Data supplied:
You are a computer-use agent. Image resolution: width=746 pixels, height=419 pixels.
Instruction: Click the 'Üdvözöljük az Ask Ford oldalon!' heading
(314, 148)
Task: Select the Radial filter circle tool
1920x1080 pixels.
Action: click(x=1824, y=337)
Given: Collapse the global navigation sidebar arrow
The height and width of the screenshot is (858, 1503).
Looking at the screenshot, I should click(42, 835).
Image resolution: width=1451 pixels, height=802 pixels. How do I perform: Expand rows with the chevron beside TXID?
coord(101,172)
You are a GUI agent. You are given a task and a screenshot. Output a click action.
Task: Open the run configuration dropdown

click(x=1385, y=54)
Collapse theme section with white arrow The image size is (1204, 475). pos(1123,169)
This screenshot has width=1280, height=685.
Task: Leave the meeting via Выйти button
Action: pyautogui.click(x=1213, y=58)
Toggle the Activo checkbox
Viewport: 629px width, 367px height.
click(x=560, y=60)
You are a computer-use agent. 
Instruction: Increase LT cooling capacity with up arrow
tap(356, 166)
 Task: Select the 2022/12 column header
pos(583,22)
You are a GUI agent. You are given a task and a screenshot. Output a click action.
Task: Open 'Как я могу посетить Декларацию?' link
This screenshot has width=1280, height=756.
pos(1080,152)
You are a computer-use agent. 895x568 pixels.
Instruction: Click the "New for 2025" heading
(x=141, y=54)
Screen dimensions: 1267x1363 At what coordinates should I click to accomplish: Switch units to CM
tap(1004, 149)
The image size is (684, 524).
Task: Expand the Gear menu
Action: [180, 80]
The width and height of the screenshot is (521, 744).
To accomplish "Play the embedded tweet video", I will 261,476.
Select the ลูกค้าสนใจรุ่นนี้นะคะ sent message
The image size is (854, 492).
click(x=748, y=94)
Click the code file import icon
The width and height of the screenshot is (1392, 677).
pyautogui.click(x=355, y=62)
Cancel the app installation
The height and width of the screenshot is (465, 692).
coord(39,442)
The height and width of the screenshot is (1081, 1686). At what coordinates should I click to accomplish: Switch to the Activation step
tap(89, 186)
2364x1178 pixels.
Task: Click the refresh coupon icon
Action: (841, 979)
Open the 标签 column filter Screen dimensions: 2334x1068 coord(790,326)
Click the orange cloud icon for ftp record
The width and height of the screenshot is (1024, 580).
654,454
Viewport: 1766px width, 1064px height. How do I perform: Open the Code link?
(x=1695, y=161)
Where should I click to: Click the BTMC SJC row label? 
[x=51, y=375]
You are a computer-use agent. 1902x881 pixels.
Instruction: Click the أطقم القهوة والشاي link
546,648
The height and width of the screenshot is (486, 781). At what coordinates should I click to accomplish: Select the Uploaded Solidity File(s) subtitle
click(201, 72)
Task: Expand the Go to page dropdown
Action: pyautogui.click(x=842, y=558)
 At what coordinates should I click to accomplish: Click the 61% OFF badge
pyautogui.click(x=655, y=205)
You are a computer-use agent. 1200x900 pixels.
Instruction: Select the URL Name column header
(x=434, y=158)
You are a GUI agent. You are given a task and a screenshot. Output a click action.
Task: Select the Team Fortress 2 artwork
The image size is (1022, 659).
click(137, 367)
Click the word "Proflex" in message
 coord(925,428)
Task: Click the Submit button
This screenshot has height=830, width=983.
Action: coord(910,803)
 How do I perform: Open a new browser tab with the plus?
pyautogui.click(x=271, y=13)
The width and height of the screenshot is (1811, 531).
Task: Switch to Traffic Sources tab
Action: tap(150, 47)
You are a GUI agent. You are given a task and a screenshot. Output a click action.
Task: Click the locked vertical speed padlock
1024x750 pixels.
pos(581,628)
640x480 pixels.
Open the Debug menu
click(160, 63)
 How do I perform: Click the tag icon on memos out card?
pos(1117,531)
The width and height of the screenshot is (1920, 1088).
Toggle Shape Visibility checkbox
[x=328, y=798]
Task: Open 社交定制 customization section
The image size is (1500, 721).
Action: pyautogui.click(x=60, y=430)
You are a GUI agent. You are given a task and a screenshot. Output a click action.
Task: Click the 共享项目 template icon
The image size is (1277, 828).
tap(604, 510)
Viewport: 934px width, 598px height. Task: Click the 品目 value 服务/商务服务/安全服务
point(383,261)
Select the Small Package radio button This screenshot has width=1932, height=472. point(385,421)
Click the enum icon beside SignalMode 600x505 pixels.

What you will do:
The entries are to be transcribed exactly, each line in full.

Task response:
You are a computer-use agent. Image resolution: width=746 pixels, height=419 pixels.
Instruction: Click the 'Üdvözöljük az Ask Ford oldalon!' heading
(314, 148)
Task: Select the Radial filter circle tool
1920x1080 pixels.
Action: click(x=1824, y=337)
Given: Collapse the global navigation sidebar arrow
The height and width of the screenshot is (858, 1503).
Looking at the screenshot, I should click(42, 835).
Image resolution: width=1451 pixels, height=802 pixels. How do I perform: Expand rows with the chevron beside TXID?
coord(101,172)
You are a GUI agent. You are given a task and a screenshot. Output a click action.
Task: Open the run configuration dropdown

click(x=1385, y=54)
Collapse theme section with white arrow The image size is (1204, 475). pos(1123,169)
This screenshot has width=1280, height=685.
Task: Leave the meeting via Выйти button
Action: pyautogui.click(x=1213, y=58)
Toggle the Activo checkbox
Viewport: 629px width, 367px height.
click(x=560, y=60)
You are a computer-use agent. 
Instruction: Increase LT cooling capacity with up arrow
tap(356, 166)
 Task: Select the 2022/12 column header
pos(583,22)
You are a GUI agent. You are given a task and a screenshot. Output a click action.
Task: Open 'Как я могу посетить Декларацию?' link
This screenshot has width=1280, height=756.
pos(1080,152)
You are a computer-use agent. 895x568 pixels.
Instruction: Click the "New for 2025" heading
(x=141, y=54)
Screen dimensions: 1267x1363 At what coordinates should I click to accomplish: Switch units to CM
tap(1004, 149)
The image size is (684, 524).
Task: Expand the Gear menu
Action: [180, 80]
The width and height of the screenshot is (521, 744).
To accomplish "Play the embedded tweet video", I will 261,476.
Select the ลูกค้าสนใจรุ่นนี้นะคะ sent message
The image size is (854, 492).
click(x=748, y=94)
Click the code file import icon
The width and height of the screenshot is (1392, 677).
pyautogui.click(x=355, y=62)
Cancel the app installation
The height and width of the screenshot is (465, 692).
coord(39,442)
The height and width of the screenshot is (1081, 1686). At what coordinates should I click to accomplish: Switch to the Activation step
tap(89, 186)
2364x1178 pixels.
Task: Click the refresh coupon icon
Action: (841, 979)
Open the 标签 column filter Screen dimensions: 2334x1068 coord(790,326)
Click the orange cloud icon for ftp record
The width and height of the screenshot is (1024, 580).
654,454
Viewport: 1766px width, 1064px height. How do I perform: Open the Code link?
(x=1695, y=161)
Where should I click to: Click the BTMC SJC row label? 
[x=51, y=375]
You are a computer-use agent. 1902x881 pixels.
Instruction: Click the أطقم القهوة والشاي link
546,648
The height and width of the screenshot is (486, 781). At what coordinates should I click to accomplish: Select the Uploaded Solidity File(s) subtitle
click(201, 72)
Task: Expand the Go to page dropdown
Action: pyautogui.click(x=842, y=558)
 At what coordinates should I click to accomplish: Click the 61% OFF badge
pyautogui.click(x=655, y=205)
You are a computer-use agent. 1200x900 pixels.
Instruction: Select the URL Name column header
(x=434, y=158)
You are a GUI agent. You are given a task and a screenshot. Output a click action.
Task: Select the Team Fortress 2 artwork
The image size is (1022, 659).
click(137, 367)
Click the word "Proflex" in message
 coord(925,428)
Task: Click the Submit button
This screenshot has height=830, width=983.
Action: coord(910,803)
 How do I perform: Open a new browser tab with the plus?
pyautogui.click(x=271, y=13)
The width and height of the screenshot is (1811, 531).
Task: Switch to Traffic Sources tab
Action: tap(150, 47)
You are a GUI agent. You are given a task and a screenshot. Output a click action.
Task: Click the locked vertical speed padlock
1024x750 pixels.
pos(581,628)
640x480 pixels.
Open the Debug menu
click(160, 63)
 How do I perform: Click the tag icon on memos out card?
pos(1117,531)
The width and height of the screenshot is (1920, 1088).
Toggle Shape Visibility checkbox
[x=328, y=798]
Task: Open 社交定制 customization section
The image size is (1500, 721).
Action: pyautogui.click(x=60, y=430)
You are a GUI agent. You are given a task and a screenshot. Output a click action.
Task: Click the 共享项目 template icon
The image size is (1277, 828).
tap(604, 510)
Viewport: 934px width, 598px height. Task: Click the 品目 value 服务/商务服务/安全服务
point(383,261)
Select the Small Package radio button This screenshot has width=1932, height=472. point(385,421)
Click the enum icon beside SignalMode 600x505 pixels.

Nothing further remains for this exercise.